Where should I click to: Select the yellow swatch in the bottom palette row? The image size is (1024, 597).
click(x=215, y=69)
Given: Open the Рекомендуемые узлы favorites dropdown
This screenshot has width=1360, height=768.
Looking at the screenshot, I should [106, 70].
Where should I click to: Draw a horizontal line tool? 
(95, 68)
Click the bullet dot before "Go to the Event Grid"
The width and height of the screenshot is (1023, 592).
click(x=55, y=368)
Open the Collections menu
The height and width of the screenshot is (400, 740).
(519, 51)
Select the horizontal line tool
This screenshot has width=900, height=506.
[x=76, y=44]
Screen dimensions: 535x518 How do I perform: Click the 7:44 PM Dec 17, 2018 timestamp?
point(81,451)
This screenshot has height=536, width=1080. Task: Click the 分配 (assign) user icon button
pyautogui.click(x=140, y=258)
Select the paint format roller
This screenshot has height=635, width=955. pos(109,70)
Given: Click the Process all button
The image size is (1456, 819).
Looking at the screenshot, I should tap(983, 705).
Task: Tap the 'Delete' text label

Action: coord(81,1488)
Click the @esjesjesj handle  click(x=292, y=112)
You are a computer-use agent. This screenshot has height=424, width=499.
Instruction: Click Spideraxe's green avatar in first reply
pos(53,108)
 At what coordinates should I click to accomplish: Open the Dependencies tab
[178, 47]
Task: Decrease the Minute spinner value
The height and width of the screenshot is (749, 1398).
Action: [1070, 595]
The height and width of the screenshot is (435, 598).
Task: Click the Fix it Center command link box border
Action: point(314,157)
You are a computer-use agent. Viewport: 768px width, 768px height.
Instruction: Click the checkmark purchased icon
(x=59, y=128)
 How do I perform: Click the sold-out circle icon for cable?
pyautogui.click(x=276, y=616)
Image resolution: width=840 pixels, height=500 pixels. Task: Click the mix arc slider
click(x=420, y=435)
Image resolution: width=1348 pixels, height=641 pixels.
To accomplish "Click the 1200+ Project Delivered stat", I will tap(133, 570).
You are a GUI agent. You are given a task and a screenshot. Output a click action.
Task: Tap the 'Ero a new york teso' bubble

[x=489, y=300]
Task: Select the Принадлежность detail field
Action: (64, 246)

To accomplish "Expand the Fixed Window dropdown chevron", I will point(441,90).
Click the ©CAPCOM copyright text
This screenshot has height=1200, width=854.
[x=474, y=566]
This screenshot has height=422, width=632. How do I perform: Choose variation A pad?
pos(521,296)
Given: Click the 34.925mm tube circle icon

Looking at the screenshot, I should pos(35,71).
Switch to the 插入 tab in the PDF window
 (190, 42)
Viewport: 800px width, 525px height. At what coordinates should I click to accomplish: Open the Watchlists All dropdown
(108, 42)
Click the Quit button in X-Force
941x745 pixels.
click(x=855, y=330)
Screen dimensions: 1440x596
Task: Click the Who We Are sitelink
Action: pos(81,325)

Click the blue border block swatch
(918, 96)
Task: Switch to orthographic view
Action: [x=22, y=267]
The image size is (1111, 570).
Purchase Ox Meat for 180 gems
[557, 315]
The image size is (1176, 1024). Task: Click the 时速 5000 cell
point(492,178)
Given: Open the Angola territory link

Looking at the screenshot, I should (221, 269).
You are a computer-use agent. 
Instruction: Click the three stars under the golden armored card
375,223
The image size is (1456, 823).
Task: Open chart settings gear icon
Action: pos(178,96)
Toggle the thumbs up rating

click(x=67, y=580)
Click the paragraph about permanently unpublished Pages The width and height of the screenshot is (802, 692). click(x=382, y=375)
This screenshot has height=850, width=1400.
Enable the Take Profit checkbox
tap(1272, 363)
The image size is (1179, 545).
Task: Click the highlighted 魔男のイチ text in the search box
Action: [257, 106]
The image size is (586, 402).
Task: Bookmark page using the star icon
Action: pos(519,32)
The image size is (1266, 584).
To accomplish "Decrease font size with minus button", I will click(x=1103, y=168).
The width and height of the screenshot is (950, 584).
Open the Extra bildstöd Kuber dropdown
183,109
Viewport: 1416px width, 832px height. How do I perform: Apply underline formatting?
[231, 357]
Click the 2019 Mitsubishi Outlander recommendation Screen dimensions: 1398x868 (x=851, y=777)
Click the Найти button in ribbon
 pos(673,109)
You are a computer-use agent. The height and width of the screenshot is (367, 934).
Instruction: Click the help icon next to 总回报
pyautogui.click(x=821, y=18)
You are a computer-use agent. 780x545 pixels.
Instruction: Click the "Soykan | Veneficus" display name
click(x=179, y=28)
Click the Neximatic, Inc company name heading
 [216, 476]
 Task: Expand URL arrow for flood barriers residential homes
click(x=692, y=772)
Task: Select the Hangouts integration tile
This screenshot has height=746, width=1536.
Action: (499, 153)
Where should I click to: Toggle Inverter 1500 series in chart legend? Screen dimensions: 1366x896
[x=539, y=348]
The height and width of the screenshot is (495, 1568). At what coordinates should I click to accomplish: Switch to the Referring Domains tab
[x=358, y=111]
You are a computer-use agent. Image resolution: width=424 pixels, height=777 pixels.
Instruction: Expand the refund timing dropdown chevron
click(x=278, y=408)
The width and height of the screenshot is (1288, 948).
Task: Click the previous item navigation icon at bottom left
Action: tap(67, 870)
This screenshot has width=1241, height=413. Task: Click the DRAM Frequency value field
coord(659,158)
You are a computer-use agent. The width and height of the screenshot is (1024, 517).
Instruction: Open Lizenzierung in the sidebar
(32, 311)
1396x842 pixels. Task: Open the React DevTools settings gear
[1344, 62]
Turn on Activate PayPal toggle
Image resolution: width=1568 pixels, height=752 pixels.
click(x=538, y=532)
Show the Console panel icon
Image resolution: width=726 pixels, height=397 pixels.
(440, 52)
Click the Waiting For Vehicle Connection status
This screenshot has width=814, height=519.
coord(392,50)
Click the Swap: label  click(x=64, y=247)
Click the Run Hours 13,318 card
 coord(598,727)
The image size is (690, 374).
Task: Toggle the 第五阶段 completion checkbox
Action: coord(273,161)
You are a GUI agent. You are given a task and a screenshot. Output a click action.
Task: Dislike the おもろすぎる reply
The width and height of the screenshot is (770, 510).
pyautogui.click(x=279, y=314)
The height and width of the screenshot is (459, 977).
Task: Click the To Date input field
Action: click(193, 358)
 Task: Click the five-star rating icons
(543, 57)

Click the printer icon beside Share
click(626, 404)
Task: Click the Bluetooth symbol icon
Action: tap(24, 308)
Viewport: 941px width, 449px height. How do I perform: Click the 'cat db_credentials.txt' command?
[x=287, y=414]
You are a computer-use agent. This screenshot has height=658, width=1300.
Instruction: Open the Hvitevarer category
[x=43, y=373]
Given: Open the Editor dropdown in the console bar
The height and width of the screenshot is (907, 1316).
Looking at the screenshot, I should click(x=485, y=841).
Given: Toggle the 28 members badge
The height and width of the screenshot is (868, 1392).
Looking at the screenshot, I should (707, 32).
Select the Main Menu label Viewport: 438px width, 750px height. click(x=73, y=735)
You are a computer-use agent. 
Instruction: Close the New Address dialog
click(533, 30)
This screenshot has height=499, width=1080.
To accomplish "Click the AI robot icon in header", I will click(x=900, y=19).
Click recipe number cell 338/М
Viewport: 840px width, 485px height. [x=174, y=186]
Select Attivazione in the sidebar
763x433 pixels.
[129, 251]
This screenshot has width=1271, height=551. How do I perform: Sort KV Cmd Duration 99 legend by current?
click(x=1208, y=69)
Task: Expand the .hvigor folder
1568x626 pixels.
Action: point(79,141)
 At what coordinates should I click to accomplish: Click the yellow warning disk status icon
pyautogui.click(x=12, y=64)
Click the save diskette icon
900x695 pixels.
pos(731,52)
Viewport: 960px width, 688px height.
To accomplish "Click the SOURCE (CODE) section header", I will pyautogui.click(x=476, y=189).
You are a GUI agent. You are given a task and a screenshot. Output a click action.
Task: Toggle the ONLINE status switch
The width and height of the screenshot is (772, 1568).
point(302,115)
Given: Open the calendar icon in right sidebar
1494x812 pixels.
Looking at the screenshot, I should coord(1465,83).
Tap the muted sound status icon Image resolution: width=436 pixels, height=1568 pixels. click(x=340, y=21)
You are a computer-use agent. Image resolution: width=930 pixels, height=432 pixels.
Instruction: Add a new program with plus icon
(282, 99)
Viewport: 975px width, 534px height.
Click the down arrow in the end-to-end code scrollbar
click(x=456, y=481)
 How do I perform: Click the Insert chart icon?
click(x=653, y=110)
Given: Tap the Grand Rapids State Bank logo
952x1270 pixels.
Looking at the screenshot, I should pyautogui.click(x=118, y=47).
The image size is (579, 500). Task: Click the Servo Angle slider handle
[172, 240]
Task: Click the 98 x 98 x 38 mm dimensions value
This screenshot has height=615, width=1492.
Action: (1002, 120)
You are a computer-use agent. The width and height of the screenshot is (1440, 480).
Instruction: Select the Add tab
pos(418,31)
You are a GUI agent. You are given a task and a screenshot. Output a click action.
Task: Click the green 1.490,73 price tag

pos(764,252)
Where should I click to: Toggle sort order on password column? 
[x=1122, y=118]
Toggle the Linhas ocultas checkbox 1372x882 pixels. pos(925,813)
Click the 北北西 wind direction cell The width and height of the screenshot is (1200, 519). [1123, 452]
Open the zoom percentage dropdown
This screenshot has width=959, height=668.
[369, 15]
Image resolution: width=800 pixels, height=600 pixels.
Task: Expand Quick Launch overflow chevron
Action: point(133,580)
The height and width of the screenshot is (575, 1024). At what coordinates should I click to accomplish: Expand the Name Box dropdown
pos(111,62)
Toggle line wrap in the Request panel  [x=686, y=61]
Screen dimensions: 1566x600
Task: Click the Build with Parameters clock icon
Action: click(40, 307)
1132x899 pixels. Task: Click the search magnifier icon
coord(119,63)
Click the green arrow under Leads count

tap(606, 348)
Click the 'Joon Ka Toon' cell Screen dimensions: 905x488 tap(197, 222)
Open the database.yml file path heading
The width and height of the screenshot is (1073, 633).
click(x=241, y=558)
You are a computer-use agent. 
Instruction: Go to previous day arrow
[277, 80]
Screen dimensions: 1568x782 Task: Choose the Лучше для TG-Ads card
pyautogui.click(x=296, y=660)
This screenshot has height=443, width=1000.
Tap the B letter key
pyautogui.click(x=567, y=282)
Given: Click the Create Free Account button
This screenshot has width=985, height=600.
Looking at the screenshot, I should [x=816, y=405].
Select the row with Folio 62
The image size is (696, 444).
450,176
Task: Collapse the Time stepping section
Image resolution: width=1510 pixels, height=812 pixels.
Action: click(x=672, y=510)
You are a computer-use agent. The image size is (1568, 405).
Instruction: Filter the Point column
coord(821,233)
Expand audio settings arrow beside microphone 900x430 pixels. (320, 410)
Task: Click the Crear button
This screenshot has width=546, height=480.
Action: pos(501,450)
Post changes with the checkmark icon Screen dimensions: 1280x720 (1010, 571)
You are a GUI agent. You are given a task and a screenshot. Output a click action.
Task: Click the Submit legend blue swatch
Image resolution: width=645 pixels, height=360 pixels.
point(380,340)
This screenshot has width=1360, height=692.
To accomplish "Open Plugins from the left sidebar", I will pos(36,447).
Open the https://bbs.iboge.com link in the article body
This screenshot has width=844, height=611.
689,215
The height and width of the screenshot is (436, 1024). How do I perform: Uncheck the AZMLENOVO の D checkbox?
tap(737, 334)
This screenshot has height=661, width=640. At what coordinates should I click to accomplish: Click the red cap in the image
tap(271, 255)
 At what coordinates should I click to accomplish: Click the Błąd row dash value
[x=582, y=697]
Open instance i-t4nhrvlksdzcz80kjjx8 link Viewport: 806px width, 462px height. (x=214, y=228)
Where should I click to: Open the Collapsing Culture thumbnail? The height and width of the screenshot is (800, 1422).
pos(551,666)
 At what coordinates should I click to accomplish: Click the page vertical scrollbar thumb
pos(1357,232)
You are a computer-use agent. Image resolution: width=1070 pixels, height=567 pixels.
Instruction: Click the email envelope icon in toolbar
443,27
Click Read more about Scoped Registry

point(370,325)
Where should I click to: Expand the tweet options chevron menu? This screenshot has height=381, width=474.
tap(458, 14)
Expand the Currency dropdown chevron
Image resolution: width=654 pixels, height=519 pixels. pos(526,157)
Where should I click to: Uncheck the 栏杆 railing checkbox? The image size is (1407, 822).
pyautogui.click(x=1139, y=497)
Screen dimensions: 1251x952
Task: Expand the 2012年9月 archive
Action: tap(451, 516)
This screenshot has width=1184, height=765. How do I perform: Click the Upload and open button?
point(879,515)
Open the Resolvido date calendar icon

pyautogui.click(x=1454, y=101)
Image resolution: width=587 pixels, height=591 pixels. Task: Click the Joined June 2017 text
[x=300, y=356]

_Task description_: Only the lines with the string "header" are wanted; pick them out of the records above and copy them.

_Answer to the exercise_:
To accomplish "Click the AI robot icon in header", I will click(x=900, y=19).
To accomplish "Click the SOURCE (CODE) section header", I will pyautogui.click(x=476, y=189).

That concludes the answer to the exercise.